La questione potrebbe essere dirimente soprattutto per quanti sostengono la possibilità di evitare il voto sull’articolo 5 del ddl con uno stralcio. Tant’è che i cattolici sono in rivolta. “Io credo che ormai bisognerà votare sull’emendamento, a meno che non si riesca a trovare un punto di caduta”, avverte il ministro della Salute Beatrice Lorenzin che rilancia: “Rendere l’utero in affitto un reato universale, legarlo a una norma penale e poi porre la sanzione e il divieto di adottabilità per il partner”. Anche il ministro degli Interni, Angelino Alfano, attacca: “Diciamo di no ad una fotocopia truffaldina del matrimonio e diciamo di no anche alle adozioni perché riteniamo che ogni bambino abbia il diritto di avere un papà ed una mamma”.

Ma è sull’Avvocatura che si scatenano ora le proteste. “La sconcertante memoria conferma senza dubbi che sul ddl Cirinnà il governo si è impegnato fino in fondo, senza avere però l’onestà di metterci la faccia”, si infuria la parlamentare di Idea Eugenia Roccella e con lei si dice “sconcertato” anche Gaetano Quagliariello che esige un immediato chiarimento del governo, prima del doppio appuntamento di mercoledì: in caso contrario non “sarà stata la svista di un avvocato dello Stato ma un atto politico che evidentemente cambia la posizione del governo”.
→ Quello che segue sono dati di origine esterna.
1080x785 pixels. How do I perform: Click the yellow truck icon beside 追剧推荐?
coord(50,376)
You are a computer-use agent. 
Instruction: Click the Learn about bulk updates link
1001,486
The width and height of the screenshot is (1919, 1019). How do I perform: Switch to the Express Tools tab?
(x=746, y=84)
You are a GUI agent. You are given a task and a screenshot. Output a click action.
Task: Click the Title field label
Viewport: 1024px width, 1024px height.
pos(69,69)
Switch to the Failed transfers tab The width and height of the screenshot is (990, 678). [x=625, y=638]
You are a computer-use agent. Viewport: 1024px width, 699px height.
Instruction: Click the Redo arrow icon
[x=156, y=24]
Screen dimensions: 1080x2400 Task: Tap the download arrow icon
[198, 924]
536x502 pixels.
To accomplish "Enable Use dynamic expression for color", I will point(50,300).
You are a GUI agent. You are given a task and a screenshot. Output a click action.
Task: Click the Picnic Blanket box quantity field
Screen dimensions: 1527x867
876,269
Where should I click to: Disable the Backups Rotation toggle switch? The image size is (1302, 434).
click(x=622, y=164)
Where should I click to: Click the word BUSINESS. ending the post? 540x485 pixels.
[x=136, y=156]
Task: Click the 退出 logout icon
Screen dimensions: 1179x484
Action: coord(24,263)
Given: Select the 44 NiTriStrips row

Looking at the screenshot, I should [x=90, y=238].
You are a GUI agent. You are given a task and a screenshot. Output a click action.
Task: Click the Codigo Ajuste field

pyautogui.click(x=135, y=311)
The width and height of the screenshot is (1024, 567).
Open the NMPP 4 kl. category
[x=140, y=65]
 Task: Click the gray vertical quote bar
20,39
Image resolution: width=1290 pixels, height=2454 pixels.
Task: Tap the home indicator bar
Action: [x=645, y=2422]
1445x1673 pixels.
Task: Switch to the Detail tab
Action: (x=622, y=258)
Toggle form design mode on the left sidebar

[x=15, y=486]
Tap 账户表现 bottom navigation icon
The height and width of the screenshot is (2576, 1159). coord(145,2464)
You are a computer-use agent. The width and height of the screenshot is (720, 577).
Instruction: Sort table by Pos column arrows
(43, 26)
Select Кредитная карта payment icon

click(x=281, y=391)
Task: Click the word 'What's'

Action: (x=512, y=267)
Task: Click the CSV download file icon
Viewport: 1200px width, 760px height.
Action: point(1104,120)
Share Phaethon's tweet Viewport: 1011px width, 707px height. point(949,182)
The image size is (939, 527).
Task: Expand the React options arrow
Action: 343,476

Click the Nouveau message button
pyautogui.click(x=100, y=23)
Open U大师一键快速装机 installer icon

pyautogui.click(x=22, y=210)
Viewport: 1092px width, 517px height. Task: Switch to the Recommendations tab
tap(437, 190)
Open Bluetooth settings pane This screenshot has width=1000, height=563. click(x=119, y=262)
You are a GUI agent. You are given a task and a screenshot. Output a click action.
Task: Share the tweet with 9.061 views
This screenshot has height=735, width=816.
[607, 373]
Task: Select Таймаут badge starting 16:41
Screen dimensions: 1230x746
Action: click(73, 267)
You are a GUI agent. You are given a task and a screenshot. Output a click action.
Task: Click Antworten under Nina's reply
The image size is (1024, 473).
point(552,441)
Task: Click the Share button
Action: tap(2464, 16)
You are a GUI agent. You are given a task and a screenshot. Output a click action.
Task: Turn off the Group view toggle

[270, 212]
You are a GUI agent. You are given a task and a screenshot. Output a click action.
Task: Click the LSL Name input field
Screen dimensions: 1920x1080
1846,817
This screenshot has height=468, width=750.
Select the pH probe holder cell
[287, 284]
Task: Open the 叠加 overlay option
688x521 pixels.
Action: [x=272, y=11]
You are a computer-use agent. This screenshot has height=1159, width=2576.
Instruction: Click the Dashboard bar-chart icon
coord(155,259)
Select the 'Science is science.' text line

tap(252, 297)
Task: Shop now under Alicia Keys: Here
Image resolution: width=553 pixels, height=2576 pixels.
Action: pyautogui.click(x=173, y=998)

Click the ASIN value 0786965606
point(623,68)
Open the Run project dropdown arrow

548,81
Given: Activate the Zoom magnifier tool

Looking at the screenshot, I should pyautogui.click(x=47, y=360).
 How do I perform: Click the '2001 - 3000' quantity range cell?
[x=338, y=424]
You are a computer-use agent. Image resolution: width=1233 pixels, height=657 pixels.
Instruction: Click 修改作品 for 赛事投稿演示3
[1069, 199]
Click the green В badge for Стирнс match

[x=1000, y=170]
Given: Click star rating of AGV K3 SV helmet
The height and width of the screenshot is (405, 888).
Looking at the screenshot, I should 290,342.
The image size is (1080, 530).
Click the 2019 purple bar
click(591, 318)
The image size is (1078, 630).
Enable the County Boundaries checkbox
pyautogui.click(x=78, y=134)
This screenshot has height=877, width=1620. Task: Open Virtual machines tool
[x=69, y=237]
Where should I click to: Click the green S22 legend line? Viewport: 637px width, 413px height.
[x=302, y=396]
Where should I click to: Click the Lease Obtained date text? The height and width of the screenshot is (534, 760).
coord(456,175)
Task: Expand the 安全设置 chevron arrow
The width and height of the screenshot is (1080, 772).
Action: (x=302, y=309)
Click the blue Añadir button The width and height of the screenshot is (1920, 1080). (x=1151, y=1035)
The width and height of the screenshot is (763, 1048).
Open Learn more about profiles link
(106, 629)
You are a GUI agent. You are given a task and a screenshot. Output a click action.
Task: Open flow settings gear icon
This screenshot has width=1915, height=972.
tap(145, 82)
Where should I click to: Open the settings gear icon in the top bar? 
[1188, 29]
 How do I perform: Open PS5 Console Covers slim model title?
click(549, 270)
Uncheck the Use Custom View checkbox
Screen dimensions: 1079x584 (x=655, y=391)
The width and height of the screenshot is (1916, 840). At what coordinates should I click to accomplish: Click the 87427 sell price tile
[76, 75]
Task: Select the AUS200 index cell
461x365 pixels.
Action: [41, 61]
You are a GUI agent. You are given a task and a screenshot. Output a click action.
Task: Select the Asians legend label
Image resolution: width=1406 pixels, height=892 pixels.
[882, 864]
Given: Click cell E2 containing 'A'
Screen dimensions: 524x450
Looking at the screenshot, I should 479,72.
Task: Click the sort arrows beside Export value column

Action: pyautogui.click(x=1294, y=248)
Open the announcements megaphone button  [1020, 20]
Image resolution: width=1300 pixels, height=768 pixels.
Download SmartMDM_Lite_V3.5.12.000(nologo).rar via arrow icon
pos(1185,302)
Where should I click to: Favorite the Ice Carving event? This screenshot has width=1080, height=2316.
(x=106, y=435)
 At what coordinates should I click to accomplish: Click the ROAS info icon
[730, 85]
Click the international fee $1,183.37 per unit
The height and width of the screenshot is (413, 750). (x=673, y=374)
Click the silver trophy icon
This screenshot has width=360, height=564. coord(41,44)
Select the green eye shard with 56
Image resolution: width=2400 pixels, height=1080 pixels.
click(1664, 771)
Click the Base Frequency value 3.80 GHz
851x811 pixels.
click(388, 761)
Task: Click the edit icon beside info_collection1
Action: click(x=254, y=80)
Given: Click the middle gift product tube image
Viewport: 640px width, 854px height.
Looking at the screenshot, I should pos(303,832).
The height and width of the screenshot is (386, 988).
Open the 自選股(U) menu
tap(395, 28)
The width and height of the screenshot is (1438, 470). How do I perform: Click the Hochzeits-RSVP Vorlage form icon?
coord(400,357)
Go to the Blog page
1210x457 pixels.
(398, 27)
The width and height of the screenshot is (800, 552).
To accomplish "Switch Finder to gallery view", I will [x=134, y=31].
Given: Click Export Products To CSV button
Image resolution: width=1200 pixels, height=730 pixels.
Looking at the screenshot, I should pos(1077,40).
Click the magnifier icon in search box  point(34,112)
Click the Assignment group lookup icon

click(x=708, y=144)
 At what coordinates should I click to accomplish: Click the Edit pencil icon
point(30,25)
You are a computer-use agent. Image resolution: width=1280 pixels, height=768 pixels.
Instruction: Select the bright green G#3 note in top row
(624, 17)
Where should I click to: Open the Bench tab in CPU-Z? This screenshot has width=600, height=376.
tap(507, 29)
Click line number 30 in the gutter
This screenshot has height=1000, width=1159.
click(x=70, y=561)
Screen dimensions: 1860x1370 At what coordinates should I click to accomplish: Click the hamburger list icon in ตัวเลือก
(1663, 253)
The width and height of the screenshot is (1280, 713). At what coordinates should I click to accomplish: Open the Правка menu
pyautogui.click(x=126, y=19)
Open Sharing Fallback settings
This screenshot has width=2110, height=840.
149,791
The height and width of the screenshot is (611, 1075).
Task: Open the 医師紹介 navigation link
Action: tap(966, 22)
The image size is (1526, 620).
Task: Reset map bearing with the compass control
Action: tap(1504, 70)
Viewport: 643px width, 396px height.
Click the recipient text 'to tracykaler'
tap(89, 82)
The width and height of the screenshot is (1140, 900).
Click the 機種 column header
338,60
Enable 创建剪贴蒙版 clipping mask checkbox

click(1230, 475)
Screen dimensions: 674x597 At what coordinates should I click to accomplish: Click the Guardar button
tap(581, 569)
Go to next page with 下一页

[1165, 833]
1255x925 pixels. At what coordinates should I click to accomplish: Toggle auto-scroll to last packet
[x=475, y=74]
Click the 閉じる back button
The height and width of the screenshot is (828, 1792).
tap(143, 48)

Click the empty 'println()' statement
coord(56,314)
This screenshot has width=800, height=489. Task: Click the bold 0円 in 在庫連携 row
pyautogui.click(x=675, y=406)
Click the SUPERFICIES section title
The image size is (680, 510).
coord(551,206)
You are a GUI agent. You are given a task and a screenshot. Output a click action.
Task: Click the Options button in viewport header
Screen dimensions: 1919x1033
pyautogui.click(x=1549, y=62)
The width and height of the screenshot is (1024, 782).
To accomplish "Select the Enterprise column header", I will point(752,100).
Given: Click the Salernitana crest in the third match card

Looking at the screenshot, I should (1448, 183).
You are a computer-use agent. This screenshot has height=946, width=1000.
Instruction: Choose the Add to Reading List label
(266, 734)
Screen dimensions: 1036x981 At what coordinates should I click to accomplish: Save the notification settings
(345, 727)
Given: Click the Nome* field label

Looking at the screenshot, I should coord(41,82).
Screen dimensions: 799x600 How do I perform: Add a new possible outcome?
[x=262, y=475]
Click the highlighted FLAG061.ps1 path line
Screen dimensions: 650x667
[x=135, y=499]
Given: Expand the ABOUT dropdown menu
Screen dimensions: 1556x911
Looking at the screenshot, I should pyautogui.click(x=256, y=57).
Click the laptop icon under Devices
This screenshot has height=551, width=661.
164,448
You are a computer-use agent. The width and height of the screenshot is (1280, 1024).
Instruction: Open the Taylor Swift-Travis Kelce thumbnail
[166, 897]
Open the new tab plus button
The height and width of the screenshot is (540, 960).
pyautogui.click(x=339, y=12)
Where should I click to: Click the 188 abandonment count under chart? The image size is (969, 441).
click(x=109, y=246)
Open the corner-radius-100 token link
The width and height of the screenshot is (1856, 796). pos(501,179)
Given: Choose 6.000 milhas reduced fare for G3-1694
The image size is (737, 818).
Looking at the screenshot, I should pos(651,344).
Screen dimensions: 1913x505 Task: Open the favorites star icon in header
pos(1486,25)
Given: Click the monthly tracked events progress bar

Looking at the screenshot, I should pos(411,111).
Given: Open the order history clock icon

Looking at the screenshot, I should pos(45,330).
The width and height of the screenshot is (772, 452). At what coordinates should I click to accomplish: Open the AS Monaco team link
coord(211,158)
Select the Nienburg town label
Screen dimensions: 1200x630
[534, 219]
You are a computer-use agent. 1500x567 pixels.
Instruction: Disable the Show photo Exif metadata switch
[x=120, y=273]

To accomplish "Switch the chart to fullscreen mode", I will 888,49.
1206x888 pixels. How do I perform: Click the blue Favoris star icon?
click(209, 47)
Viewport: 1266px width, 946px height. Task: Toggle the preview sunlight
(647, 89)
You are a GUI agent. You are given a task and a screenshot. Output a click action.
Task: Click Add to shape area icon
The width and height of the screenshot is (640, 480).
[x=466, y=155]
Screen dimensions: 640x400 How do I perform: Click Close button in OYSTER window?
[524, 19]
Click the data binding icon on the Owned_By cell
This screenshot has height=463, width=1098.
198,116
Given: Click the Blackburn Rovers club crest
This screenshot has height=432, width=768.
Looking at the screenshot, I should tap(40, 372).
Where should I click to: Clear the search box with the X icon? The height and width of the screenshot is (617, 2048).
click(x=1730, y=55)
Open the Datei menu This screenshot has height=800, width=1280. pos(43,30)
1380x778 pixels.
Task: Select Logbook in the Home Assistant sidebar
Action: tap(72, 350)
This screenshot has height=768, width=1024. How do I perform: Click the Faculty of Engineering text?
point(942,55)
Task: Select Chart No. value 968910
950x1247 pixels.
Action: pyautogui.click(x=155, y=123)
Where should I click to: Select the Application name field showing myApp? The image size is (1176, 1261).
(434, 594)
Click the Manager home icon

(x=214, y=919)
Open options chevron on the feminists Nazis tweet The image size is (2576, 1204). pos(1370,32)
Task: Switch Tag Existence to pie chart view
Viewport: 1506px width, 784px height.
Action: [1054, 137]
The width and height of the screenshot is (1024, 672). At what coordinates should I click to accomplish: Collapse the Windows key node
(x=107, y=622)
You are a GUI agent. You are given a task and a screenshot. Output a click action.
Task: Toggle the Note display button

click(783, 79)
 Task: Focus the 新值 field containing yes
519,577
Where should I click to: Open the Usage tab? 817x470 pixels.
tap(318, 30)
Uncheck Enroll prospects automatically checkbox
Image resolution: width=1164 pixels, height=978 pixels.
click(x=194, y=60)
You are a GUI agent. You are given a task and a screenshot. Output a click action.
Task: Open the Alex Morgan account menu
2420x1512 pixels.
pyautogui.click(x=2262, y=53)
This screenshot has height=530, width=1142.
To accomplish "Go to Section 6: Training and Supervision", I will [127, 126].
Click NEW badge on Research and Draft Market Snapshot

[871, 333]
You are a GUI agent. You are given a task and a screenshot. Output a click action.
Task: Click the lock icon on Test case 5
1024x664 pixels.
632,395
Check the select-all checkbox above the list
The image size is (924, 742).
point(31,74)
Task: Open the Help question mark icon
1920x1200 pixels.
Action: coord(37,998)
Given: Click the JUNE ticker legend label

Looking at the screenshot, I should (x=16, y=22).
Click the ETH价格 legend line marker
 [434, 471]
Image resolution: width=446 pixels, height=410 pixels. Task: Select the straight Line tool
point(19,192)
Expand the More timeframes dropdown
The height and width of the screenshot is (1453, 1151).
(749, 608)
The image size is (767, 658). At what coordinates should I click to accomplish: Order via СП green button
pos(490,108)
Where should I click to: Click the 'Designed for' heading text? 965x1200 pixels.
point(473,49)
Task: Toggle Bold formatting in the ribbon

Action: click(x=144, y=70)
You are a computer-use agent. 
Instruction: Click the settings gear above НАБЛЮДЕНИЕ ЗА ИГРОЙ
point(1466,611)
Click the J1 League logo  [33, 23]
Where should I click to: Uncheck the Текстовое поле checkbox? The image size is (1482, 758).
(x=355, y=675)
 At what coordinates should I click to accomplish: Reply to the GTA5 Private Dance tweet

La carica dei cattolici del centrodestra parte: “Questi sedicenti avvocati dello Stato vanno radiati. Li denunceremo in tutte le sedi professionali e legali per attentato alla Costituzione e alle leggi”, minaccia il senatore di Fi Maurizio Gasparri che attacca anche Alfano: “faccia capire se condivide questo mandato governativo”. Il senatore di Idea, Carlo Giovanardi, grida addirittura all’”atto eversivo”. “E’ incredibile che il Governo, che formalmente si è rimesso all’Aula, schieri l’Avvocatura con rozze e infondate considerazioni sociologiche, tentando di sdoganare di fatto l’immonda pratica dell’utero in affitto. Chiediamo l’immediato ritiro di questa provocatoria memoria e vogliamo sapere se questa decisione è stata orientata dal sottosegretario Ivan Scalfarotto e deliberata in Cdm, con il consenso della maggioranza, Ncd, Udc e Scelta Civica compresi”.